Unfortunately, even with the 12-megapixel spec and all the features, the photo quality was subpar. Oftentimes, bright colors like the red of a flower petal or the blue of an ornament looked washed-out. These colors would contrast oddly, and in the end, the pictures ended up with a look suggestive of thermal vision. Zooming in on objects closely was also difficult. No matter how many times I patiently retook the photo, objects ended up blurry. Switching to macro zoom didn't help either. And, finally, the camera itself operates slowly. There is a long lag after clicking the shutter and waiting for the camera to take the next photo.

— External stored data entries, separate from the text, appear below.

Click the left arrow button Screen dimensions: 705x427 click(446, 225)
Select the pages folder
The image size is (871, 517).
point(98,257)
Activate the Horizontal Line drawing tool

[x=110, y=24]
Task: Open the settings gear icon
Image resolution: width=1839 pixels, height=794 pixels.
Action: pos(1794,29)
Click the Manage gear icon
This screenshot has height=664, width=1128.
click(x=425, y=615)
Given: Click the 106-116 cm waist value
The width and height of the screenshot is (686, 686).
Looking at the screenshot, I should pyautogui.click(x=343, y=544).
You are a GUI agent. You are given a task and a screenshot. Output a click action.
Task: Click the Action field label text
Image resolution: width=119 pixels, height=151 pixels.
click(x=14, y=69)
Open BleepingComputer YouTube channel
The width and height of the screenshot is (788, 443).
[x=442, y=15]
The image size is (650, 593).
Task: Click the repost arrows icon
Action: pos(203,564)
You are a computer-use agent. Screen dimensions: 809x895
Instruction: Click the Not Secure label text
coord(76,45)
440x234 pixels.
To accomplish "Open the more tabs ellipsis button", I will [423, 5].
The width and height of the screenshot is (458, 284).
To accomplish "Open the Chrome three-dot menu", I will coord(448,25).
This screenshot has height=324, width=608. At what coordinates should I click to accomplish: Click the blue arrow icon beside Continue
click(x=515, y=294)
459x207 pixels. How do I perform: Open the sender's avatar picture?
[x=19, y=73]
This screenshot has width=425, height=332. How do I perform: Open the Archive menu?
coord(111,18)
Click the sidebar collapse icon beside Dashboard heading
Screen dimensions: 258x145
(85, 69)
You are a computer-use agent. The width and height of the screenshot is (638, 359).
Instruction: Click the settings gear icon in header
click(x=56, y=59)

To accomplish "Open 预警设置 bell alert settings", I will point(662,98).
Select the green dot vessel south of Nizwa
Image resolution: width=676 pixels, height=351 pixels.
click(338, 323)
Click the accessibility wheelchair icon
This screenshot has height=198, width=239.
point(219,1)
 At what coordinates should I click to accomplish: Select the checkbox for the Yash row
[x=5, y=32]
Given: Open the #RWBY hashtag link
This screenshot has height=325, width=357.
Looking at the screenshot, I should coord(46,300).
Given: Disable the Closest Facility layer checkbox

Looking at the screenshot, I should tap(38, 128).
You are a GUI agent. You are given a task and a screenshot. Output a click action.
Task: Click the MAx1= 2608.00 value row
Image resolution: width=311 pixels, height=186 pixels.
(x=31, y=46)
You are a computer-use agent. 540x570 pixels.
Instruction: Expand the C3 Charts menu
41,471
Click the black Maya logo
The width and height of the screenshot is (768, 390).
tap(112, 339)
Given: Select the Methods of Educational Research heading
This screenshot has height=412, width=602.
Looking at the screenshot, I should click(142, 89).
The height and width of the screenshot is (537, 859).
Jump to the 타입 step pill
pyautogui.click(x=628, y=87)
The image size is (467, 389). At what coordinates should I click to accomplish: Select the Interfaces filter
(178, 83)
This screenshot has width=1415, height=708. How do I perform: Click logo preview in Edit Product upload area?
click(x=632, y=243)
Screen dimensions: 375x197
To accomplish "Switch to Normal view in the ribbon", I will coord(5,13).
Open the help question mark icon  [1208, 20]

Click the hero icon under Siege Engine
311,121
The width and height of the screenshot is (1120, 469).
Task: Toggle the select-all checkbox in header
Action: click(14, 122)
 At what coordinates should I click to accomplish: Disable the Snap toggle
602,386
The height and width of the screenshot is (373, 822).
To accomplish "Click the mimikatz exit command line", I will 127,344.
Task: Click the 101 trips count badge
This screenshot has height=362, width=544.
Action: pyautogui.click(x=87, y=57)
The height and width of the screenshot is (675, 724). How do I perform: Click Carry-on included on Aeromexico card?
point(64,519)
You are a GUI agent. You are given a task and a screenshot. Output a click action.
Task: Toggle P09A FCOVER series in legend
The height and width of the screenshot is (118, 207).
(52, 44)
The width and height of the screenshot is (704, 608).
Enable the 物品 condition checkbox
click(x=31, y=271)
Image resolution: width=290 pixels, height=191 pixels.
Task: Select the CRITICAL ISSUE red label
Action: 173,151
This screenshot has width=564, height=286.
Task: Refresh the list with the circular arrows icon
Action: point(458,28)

I tested the Sprint Flash in our San Francisco office. Call quality was mediocre. Though volume levels were adequate, my friends sounded muffled, as if speaking through a thin cloth. In addition, I kept hearing a high but subtle buzzing sound every time my friends spoke. My friends told me that I sounded muffled as well; one said I sounded far away. Speaker quality wasn't spectacular either. When I played music or videos, audio sounded flat and tinny.
Listen now: Sprint Flash Sequent call quality sample
Because we can't get Sprint's 4G LTE network in San Francisco, we tested its 3G network instead. On average, the device loaded CNET's mobile site in 44 seconds and our desktop site in 55 seconds. The New York Times mobile site took about 19 seconds, while its desktop version took 50. ESPN's mobile site took 31 seconds, and its full site loaded in 1 minute and 3 seconds. Ookla's Speedtest app showed me an average of 0.12Mbps down and 0.46Mbps up. It also took a whopping 11 minutes to download the 23.32MB game Temple Run.
|Average 3G download speed||0.12Mpbs|
|Average 3G upload speed||0.46Mbps|
|App download (Temple Run)||22MB in 11 minutes|
|CNET mobile site load||44 seconds|
|CNET desktop site load||55 seconds|
|Power-off and restart time||40 seconds|
|Camera boot time||3.31 seconds|
The handset is powered by a 1.5GHz dual-core processor. While simple tasks, like thumbing through the five home screens and browsing through the app drawer, were performed smoothly, other (perhaps more complicated) actions felt laggy. As I mentioned before, clicking the shutter took a notable amount of time and switching from landscape to portrait mode took a few seconds longer than I'm used to. Launching the camera, which on average took 3.31 seconds, also felt slow, and it took about 40 seconds to reboot the phone.
The device has a reported talk time of 8 hours. During our battery drain test for video playback, it lasted 7.57 hours. Anecdotally, I found it had decent battery life. With light use, it can survive a workday without a charge, but if you're going to talk on the phone or browse the Web for a few hours then expect it to need some juice throughout the day. According to FCC radiation standards, the device has a digital SAR rating of 0.78W/kg.
Other than the Sprint Flash's support for 4G LTE and its minimalist UI, the device doesn't have much going for it. Its laggy internal speeds make old flagship handsets like the Galaxy Nexus and the HTC Evo 4G LTE (both of which are $99) look more appealing.
And if you can spare an extra $70, your choices get even better. You can get the same 4G LTE speeds, but a faster processor, higher-quality screen, and better camera with the LG Optimus G, Samsung Galaxy S3, and Motorola Photon Q 4G LTE.
True, the Flash isn't exactly comparable to these top-notch phones, but it does promise a powerful 12-megapixel camera. And while I do admire the ambition, the fact that the camera fails to deliver just shows once more how ZTE isn't ready for prime time (I said that about its Warp Sequent and I'll say it here again). My advice for ZTE would be to give me a reliable phone with a great 8-megapixel (or even 5-!) camera rather than a poor 12-megapixel camera.